WOOL growers took advantage of the early December spot market rally by offering exporters some New Year certainty on the forward market this week.
This led to the January and February 19 micron trading of 50 tonnes at 1420/1430c/kg.
The spot auction closed under pressure this week, with the volatility that has dogged the market all year continuing to have an impact. The market gave back the gains of last week as the perceived pressure of 50,000 bales on offer, the logistic limitations of the Christmas break and the stronger Australian dollar weighed down prices.
Exporters were happy to manage some margin 20 cents under last week’s cash levels, even with the index closing for the year at 1391 cents, down 57 cents. Security of price going into the early auctions of 2021 is considered as important.
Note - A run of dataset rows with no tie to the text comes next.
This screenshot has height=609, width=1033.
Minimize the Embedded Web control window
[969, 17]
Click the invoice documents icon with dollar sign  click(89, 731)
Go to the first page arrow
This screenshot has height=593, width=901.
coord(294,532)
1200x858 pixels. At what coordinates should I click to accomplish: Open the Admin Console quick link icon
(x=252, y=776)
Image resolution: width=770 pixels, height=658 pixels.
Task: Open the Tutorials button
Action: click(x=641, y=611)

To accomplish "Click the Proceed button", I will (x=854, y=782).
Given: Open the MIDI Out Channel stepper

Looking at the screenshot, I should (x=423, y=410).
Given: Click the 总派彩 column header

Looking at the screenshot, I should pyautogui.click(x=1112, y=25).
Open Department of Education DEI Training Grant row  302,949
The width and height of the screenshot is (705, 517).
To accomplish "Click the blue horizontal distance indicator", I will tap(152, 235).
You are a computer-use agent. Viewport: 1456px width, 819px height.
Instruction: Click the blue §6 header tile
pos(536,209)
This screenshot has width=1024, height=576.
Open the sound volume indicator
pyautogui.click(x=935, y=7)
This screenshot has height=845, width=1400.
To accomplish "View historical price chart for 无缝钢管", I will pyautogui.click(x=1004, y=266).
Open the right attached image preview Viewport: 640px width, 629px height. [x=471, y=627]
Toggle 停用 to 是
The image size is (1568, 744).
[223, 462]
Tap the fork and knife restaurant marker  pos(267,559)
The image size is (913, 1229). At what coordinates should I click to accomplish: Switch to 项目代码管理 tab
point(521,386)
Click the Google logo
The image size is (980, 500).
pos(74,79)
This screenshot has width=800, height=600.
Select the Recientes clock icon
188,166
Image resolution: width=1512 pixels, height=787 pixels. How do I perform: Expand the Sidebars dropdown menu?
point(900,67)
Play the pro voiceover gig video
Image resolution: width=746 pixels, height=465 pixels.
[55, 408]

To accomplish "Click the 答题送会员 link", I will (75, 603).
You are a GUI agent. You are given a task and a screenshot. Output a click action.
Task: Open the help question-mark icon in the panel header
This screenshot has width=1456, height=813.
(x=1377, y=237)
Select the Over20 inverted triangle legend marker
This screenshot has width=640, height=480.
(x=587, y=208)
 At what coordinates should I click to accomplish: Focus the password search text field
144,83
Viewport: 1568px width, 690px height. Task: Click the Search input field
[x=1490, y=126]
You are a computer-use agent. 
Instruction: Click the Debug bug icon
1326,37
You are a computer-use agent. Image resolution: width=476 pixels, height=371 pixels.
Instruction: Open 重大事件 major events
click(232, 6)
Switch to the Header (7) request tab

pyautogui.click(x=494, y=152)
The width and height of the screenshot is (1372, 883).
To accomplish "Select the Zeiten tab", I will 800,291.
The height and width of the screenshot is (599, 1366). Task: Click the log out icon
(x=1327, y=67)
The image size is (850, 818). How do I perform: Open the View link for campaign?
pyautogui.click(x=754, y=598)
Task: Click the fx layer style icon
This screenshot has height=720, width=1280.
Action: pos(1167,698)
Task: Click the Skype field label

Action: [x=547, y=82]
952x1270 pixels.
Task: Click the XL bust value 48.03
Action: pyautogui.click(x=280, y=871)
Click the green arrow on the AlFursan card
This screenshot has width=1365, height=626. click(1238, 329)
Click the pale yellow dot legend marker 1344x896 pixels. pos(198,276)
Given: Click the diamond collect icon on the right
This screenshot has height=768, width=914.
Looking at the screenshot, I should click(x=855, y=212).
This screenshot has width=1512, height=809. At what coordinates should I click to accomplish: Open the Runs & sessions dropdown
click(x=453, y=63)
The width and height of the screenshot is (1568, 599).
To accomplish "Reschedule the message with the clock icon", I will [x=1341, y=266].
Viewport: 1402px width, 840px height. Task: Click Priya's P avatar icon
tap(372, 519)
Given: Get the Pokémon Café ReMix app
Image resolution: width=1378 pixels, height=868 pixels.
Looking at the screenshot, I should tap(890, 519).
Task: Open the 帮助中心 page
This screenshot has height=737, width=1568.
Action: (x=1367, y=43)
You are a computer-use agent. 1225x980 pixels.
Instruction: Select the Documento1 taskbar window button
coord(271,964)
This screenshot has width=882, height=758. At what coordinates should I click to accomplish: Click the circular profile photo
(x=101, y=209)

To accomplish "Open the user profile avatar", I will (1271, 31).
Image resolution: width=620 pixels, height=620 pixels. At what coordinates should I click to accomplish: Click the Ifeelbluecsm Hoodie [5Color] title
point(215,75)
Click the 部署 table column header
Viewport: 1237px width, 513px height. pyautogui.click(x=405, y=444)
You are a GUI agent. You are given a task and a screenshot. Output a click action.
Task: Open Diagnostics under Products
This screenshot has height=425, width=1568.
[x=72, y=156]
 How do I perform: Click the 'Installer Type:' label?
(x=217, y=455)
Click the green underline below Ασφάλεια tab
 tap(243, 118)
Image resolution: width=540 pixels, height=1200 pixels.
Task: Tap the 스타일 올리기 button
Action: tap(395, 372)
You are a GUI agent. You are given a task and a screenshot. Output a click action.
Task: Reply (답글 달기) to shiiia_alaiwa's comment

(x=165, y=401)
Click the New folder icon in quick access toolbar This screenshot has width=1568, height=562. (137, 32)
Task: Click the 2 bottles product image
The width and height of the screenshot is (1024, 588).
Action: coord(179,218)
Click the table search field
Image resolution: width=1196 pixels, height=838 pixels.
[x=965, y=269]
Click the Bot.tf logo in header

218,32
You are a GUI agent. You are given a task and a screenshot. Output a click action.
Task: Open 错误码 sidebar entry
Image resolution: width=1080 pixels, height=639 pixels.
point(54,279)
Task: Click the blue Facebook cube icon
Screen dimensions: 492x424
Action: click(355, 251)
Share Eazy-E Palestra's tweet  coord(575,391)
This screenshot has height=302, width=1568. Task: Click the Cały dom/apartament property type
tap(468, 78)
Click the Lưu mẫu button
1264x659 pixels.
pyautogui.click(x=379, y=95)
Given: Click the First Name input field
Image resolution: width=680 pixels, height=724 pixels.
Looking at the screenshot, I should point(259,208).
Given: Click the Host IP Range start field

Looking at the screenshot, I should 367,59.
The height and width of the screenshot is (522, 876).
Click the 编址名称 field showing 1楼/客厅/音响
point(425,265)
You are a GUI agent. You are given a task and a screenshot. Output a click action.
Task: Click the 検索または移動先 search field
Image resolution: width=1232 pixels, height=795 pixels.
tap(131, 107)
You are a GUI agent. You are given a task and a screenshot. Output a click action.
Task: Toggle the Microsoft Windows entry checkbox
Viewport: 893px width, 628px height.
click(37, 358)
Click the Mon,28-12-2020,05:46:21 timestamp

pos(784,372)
We closed a year like no other with the key 21-micron indicator having moved over 30 cents on 41 of the 94 sale days for the year (44 percent). As the graph below indicates, the last three years have been the most volatile of the last 25 years, as the long-term upward cycle completed and the pandemic and subsequent demand shock extenuated the down trend.
Trying to predict the direction of the market post-Christmas is fraught with danger. Historically, the January market is dearer. Nine of the last ten years have been firm or dearer. This year with a return to auctions on the 12th of January and an early Lunar New Year, coupled by third wave lockdowns, we may have to show patience before we see a demand driven revival.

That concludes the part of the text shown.